====== Quoted passage
PacLII Home | Databases | WorldLII | Search | Feedback

National Court of Papua New Guinea

You are here:  PacLII >> Databases >> National Court of Papua New Guinea >> 2013 >> [2013] PGNC 272

Database Search | Name Search | Recent Decisions | Noteup | LawCite | Download | Help

Matupit v Maki [2013] PGNC 272; N5241 (11 March 2013)

N5241


PAPUA NEW GUINEA
[IN THE NATIONAL COURT OF JUSTICE]


APP.NO 44 OF 2013


IN THE MATTER OF AN APPLICATION FOR BAIL AFTER CONVICTION PURSUANT TO SECTIONS 11 OF THE BAIL ACT (CH.NO.340)


BETWEEN


JOE MATUPIT
Applicant/Appellant


AND:


POLICE CONSTABLE TOBBY MAKI
Respondent


Kokopo: Lenalia, J.
2013: 7th & 11th March


APPEAL – Application for bail – Bail after conviction and sentence by District Court– Applicant convicted after having been found guilty of having in possession of dangerous drug.


PRACTICE & PROCEDURE – Application for bail – Conviction and sentence by the District Court – Relevant principles – "Exceptional circumstances."


BAIL – Right to bail after conviction and sentence – Bail pending appeal – Section 11 of the Bail Act – Having considered the "exceptional circumstances "on this application, the Court refuse bail.


Cases cited


Paul Verol Aisi v Malkom Bai (1976) N52
Auther Gilbert Smedley v The State [1978] PNGLR 452
John Jaminan v The State [1983] PNGLR 122
Chong Kong Chen v The State (1997) N1698
Rakatani Mataio v The State (8.6.07) SC865
Simon Pati Kingal v The State (1.10.08) N3498
Major Walter Enuma and Others v The State (30.12. 97) SC538
Robin Warren and 4 Others v The State (17.12.03) SC725
Charles Posanu and David Koyama v The State (1.5.09) SCAPP.Nos.2 & 3 of 2009


Counsel


Mr. E. Paisat, for the Applicant
Mr. L. Rangan, for the Respondent


11th March, 2013


Historical Background


1. LENALIA, J. The applicant/appellant on this application was charged for permitting other persons to consume liquor on a moving vehicle contrary to s.6(2) of the Liquor (Miscellaneous Provisions) Act. On 20th February 2013, he appeared before the District Court at Keravat which convicted him and sentenced him to three (3) months imprisonment. That Court also suspended his driving licence for three (3) months. The applicant has filed a Notice and Recognizance of Appeal dated 6th March 2013.


2. He filed his Notice of Appeal against the conviction and sentence on 21st May 2010. He has also filed a Recognizance on Appeal. Pending the hearing of his appeal, he now applies for bail pursuant to s.11 of the Bail Act. This section states:


"11. Where a person lodges an appeal against his conviction or sentence or both—


(a) the court which convicted him; or


(b) a court of equal jurisdiction; or


(c) a court of higher jurisdiction,


may, in its discretion, on application by or on behalf of the appellant, grant bail pending the hearing of the appeal.
============
====== Raw records
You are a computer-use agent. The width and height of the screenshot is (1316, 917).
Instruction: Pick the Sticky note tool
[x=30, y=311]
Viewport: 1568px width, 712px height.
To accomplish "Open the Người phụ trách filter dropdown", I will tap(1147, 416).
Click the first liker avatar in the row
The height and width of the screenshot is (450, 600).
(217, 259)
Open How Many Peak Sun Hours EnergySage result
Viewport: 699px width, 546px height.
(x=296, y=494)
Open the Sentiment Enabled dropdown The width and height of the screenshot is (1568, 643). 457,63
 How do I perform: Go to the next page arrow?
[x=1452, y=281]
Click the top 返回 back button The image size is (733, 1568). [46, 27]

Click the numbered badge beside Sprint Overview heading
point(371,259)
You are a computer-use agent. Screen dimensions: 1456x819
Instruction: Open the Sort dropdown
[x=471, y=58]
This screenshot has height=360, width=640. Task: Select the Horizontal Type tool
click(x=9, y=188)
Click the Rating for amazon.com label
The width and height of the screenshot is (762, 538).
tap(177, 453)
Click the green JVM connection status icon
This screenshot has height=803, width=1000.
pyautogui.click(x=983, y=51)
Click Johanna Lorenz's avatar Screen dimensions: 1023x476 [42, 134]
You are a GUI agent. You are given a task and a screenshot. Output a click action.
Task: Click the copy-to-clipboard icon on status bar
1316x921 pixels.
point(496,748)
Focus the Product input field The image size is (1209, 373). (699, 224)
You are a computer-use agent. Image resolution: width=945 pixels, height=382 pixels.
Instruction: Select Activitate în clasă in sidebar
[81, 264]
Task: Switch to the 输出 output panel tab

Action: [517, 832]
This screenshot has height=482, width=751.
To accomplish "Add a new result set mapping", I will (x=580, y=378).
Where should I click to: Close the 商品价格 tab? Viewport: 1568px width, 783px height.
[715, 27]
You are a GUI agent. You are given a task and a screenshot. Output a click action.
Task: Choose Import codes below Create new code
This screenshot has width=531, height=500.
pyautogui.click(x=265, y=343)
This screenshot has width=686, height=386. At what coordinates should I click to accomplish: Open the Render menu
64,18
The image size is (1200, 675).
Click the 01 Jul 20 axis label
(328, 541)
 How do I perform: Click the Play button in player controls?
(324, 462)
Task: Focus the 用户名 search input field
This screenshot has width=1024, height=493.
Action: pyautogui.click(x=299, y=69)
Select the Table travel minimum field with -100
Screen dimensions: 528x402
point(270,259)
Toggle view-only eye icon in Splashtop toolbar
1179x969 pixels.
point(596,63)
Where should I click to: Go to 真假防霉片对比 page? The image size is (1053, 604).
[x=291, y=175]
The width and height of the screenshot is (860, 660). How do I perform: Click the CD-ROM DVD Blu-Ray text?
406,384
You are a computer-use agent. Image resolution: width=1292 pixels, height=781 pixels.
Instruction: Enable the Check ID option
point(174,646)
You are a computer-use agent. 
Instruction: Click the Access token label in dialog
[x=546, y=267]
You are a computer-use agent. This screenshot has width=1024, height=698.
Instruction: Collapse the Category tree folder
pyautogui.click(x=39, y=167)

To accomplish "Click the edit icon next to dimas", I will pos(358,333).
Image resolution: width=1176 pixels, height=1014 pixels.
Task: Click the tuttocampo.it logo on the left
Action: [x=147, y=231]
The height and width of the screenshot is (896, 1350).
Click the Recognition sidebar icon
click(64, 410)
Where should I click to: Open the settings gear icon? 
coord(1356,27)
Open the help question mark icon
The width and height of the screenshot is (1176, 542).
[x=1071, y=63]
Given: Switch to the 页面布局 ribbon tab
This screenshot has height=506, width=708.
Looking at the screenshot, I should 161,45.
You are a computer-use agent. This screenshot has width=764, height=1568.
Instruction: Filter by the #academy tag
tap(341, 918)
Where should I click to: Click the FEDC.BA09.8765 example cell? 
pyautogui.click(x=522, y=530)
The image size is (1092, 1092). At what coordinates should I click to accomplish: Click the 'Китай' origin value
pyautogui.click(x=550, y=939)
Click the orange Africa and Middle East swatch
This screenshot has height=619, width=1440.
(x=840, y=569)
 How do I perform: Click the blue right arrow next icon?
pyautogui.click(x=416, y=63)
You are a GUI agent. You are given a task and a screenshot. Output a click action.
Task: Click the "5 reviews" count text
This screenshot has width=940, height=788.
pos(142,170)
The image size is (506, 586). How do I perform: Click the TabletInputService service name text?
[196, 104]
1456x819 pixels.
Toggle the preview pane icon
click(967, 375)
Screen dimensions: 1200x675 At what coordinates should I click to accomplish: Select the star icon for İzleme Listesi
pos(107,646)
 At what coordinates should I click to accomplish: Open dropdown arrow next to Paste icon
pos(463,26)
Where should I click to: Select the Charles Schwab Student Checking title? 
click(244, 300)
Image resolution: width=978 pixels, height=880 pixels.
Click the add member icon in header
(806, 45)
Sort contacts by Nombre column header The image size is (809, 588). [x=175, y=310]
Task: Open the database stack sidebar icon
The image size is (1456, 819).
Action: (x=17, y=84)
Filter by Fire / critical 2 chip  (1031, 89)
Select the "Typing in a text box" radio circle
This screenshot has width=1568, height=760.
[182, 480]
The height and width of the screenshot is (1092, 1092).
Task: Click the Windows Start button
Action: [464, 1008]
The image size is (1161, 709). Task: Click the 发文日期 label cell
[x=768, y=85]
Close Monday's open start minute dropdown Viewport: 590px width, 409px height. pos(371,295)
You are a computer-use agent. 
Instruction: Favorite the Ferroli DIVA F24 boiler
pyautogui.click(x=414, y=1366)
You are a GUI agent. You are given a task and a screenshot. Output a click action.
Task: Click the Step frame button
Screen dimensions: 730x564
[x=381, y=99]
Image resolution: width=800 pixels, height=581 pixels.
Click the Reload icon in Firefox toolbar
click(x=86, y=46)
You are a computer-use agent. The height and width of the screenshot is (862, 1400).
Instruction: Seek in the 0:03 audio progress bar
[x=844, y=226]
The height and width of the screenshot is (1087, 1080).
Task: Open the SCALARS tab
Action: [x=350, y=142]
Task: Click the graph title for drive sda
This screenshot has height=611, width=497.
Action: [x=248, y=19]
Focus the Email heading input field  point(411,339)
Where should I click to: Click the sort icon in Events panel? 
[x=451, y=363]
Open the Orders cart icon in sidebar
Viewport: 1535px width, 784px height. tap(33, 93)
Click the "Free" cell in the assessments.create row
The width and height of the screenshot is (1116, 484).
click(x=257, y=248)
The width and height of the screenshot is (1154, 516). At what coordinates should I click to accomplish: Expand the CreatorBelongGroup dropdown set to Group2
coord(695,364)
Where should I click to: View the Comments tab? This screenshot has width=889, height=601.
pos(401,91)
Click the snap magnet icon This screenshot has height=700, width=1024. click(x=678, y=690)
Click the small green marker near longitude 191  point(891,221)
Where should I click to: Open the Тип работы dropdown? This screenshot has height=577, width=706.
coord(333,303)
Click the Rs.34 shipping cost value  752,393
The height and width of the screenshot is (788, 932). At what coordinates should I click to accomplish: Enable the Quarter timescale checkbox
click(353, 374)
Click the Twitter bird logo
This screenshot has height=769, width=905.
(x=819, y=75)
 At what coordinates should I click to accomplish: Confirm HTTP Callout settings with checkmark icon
============
• [Exercise details]:
From the court decision above, list each court that the quoted section 11 of the Bail Act empowers to grant bail pending the hearing of an appeal.

• [Result]:
- the court which convicted the appellant
- a court of equal jurisdiction
- a court of higher jurisdiction